■ **Excerpt provided**:
◆ ◆ ◆ ◆
The picture is more complicated than it first appears, though. A bill introduced in the 119th Congress would amend Section 280E to specifically deny deductions for marijuana trafficking even after rescheduling, which would preserve the current tax penalty regardless of the drug’s schedule.3Congress.gov. Legal Consequences of Rescheduling Marijuana Whether that bill advances is uncertain, but it signals that 280E relief is not guaranteed even if the broader rescheduling succeeds. Operators should plan conservatively and not assume the tax landscape will change until a final rule and any corresponding legislation are settled.
On top of the federal burden, states impose their own cannabis-specific taxes. State excise tax rates on retail cannabis currently range from 6 percent to 37 percent, with most states falling somewhere between 10 and 20 percent. Some states use a flat percentage on retail sales, while others tax based on the weight of the product or THC potency. A handful layer multiple tax types: a wholesale tax paid by the cultivator and a separate retail excise tax paid by the consumer at the point of sale.
◆ ◆ ◆ ◆
■ **What you need to do**:
1 – In the cannabis tax excerpt, what range do state excise tax rates on retail cannabis currently cover?
2 – Reproduce the cannabis tax excerpt verbatim, everything from "On top of the" down to "point of sale.".
3 – Continue the passage on cannabis taxation past its final sentence.

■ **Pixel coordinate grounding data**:
◆ ◆ ◆ ◆
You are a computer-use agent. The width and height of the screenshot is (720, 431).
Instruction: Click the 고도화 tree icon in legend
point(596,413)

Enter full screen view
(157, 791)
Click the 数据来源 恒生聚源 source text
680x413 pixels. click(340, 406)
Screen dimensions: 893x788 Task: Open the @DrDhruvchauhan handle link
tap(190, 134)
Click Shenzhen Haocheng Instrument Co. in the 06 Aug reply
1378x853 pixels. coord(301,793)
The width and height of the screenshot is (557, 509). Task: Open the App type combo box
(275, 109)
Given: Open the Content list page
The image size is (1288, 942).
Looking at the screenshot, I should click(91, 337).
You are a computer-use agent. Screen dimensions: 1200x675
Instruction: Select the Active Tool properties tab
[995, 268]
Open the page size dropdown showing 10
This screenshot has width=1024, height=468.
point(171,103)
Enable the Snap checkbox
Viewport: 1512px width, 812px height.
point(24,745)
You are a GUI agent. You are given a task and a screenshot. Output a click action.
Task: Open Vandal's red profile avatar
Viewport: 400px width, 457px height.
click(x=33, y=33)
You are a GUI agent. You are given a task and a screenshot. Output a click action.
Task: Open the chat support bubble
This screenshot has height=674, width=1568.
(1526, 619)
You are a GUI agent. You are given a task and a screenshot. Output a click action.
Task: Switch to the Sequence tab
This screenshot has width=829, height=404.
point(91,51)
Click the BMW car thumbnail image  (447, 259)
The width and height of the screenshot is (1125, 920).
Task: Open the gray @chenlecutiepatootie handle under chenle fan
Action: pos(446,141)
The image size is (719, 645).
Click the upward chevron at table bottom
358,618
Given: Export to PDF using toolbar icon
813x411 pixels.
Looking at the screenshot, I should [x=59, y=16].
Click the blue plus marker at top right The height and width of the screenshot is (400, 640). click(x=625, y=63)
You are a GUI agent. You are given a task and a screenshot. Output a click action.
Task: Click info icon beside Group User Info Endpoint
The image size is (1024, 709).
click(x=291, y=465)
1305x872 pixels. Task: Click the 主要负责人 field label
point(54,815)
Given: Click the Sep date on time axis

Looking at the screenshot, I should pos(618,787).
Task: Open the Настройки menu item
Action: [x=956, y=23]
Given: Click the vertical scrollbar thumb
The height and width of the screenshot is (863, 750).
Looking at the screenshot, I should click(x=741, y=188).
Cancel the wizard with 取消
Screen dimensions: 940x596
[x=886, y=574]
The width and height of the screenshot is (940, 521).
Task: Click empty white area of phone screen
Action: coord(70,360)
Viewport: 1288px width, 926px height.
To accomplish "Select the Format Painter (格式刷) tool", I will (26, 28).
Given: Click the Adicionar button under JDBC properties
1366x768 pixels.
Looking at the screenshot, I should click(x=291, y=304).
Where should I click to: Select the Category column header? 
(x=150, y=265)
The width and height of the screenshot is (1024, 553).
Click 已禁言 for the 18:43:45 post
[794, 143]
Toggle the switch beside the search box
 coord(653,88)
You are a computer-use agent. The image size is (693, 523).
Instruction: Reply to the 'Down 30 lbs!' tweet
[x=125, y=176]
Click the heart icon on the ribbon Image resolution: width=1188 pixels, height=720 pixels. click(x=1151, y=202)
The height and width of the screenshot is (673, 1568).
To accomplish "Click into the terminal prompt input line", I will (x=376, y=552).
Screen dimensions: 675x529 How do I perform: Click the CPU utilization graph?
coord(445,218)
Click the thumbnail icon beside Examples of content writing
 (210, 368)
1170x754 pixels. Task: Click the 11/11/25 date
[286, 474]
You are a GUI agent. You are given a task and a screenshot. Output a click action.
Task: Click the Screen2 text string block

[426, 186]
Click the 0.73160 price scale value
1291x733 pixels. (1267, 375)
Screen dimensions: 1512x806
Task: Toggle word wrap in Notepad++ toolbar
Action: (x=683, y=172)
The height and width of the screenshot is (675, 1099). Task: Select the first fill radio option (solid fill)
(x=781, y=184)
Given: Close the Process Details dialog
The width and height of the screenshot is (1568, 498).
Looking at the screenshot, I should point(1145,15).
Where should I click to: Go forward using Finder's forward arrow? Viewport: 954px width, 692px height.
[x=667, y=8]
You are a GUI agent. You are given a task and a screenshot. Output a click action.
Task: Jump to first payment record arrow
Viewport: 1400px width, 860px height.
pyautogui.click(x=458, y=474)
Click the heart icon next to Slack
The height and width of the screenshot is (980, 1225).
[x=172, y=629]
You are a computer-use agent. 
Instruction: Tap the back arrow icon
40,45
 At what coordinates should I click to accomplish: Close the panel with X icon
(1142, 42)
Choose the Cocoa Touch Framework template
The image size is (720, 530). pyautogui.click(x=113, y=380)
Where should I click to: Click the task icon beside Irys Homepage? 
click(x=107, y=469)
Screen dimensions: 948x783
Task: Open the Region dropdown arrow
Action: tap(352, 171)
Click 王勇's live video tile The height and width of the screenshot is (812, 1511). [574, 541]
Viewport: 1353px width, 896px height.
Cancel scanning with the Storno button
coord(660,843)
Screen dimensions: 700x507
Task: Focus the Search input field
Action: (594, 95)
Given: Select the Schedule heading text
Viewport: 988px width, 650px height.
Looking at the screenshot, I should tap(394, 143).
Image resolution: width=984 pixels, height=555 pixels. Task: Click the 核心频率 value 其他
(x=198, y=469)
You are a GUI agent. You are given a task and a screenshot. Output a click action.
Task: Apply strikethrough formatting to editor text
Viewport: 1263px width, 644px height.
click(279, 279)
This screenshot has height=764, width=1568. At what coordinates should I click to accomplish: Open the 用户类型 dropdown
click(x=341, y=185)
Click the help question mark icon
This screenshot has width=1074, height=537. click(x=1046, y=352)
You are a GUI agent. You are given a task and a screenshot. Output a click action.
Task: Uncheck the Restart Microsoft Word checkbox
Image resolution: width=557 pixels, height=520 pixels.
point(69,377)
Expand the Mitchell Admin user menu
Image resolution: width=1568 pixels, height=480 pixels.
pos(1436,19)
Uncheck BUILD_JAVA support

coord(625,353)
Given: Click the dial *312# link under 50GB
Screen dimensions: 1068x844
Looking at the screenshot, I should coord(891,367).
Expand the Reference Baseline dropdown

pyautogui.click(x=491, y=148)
◆ ◆ ◆ ◆
■ **Your written answers**:
1 – 6 percent to 37 percent

2 –
On top of the federal burden, states impose their own cannabis-specific taxes. State excise tax rates on retail cannabis currently range from 6 percent to 37 percent, with most states falling somewhere between 10 and 20 percent. Some states use a flat percentage on retail sales, while others tax based on the weight of the product or THC potency. A handful layer multiple tax types: a wholesale tax paid by the cultivator and a separate retail excise tax paid by the consumer at the point of sale.

3 –
Local governments frequently add their own taxes as well, typically capped by the state at 2 to 5 percent. When you stack federal income tax inflated by 280E, state excise taxes, local taxes, and standard state income and sales taxes, the total tax burden on a cannabis business far exceeds what any comparable consumer goods company pays. That gap is the primary reason the illicit market continues to thrive even in states with mature legal programs.
Because cannabis remains a Schedule I substance under federal law, banks and credit unions risk running afoul of federal money laundering and drug enforcement statutes if they service cannabis accounts. The Financial Crimes Enforcement Network issued guidance in 2014 creating a framework for financial institutions willing to take on cannabis clients, but it requires extensive due diligence: verifying state licenses, monitoring for suspicious activity, and filing specialized Suspicious Activity Reports for every cannabis-related account on an ongoing basis.9Financial Crimes Enforcement Network. BSA Expectations Regarding Marijuana-Related Businesses
The compliance cost of maintaining those accounts has kept most large national banks out of the market. Some smaller banks and credit unions have developed specialized cannabis banking programs, but access remains limited and expensive. Many cannabis businesses still operate as heavily cash-dependent enterprises, which creates security risks, makes tax compliance more difficult, and adds operational costs for armored transport and cash management. Federal legislation to explicitly protect financial institutions that serve state-legal cannabis businesses has been introduced repeatedly but has not passed.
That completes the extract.